Question

State how each transformation affects the surface area and volume.
The dimensions of a right cylinder are multiplied by a scale factor of $$\dfrac {1}{2}$$.

Answer

**step1** Understanding the problem

The problem asks how the surface area and volume of a right cylinder are affected when all its dimensions (radius and height) are multiplied by a scale factor of $$\frac{1}{2}$$.

**step2** Effect on Surface Area

Surface area is a two-dimensional measurement. When all linear dimensions of a three-dimensional object are multiplied by a scale factor, the surface area is multiplied by the square of that scale factor.
The given scale factor is $$\frac{1}{2}$$.
We need to calculate the square of the scale factor: $$(\frac{1}{2})^2 = \frac{1}{2} \times \frac{1}{2} = \frac{1}{4}$$.
Therefore, the surface area of the cylinder will be multiplied by $$\frac{1}{4}$$. This means the new surface area will be one-fourth of the original surface area.

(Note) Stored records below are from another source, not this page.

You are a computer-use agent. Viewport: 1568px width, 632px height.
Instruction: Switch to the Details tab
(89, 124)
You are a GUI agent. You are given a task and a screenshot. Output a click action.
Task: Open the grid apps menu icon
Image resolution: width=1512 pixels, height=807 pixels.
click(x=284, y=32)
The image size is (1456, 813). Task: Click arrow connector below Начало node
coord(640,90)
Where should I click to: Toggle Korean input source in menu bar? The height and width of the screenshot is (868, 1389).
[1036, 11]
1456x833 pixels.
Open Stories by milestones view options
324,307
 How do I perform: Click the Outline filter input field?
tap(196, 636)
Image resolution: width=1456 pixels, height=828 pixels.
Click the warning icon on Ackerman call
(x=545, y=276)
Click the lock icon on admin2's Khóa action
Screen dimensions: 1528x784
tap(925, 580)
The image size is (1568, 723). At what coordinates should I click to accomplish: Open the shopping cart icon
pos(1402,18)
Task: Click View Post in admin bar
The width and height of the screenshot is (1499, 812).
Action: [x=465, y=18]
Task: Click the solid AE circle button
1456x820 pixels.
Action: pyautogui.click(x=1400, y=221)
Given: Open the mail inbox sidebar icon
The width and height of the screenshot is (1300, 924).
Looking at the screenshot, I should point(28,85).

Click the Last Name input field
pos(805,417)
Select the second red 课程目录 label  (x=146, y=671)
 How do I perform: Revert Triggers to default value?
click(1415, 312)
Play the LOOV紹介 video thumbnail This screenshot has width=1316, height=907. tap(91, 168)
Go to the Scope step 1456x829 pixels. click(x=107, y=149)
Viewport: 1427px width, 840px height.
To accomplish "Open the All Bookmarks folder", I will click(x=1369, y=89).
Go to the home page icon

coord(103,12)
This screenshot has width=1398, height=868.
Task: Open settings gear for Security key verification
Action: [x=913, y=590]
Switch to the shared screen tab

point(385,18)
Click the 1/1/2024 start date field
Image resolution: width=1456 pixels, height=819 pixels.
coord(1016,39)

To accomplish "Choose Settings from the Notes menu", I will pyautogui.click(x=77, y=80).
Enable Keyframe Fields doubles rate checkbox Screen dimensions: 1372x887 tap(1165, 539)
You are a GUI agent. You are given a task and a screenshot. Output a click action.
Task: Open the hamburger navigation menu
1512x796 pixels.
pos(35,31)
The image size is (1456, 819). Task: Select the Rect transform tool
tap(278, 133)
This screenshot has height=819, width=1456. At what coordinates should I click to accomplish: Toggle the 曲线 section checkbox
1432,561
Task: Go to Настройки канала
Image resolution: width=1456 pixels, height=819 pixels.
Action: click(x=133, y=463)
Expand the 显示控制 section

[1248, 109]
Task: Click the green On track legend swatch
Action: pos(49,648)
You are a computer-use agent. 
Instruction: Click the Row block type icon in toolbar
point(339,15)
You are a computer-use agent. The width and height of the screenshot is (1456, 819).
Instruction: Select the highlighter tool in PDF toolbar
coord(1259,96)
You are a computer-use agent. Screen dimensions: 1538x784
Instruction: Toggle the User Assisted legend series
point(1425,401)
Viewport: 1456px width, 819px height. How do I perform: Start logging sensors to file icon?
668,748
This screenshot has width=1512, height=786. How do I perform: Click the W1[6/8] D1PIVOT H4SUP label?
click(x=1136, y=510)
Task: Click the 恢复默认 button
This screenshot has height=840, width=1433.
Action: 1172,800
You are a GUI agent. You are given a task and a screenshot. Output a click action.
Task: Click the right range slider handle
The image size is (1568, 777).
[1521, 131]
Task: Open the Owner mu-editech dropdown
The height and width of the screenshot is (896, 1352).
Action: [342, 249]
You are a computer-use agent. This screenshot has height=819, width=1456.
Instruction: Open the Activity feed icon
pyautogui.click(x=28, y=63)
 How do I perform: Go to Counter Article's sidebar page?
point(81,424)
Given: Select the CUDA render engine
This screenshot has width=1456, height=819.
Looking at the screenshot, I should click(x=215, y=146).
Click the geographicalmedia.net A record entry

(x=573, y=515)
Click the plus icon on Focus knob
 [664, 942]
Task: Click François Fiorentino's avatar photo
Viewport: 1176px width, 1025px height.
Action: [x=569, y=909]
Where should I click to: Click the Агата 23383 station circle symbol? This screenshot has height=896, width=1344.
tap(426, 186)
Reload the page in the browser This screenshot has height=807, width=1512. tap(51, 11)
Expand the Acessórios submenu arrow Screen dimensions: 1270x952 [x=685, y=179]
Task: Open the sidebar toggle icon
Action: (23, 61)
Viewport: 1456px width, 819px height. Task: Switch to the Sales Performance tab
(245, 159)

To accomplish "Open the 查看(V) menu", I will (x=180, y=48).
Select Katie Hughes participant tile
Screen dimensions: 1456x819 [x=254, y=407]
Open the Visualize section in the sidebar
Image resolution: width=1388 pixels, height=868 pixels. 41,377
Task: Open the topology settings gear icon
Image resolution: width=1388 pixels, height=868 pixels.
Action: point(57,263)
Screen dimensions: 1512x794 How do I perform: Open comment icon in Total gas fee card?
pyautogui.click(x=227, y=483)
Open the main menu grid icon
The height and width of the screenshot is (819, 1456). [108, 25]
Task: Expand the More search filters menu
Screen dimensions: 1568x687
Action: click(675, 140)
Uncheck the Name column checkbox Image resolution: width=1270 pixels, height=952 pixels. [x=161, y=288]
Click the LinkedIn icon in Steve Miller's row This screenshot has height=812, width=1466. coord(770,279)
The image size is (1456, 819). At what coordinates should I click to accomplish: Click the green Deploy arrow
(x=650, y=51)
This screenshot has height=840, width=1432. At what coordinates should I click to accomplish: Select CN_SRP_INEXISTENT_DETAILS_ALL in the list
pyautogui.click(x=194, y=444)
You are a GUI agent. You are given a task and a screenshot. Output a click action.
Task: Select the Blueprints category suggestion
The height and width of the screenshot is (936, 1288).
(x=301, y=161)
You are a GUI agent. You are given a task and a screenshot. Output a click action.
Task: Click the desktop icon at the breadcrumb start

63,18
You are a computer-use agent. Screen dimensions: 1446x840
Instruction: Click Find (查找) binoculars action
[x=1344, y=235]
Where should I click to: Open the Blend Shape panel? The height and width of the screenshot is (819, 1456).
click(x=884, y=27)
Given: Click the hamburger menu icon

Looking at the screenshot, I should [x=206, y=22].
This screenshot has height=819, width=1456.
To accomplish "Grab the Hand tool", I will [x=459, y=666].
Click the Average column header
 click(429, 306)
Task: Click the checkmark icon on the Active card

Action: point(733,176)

**step3** Effect on Volume

Volume is a three-dimensional measurement. When all linear dimensions of a three-dimensional object are multiplied by a scale factor, the volume is multiplied by the cube of that scale factor.
The given scale factor is $$\frac{1}{2}$$.
We need to calculate the cube of the scale factor: $$(\frac{1}{2})^3 = \frac{1}{2} \times \frac{1}{2} \times \frac{1}{2} = \frac{1}{8}$$.
Therefore, the volume of the cylinder will be multiplied by $$\frac{1}{8}$$. This means the new volume will be one-eighth of the original volume.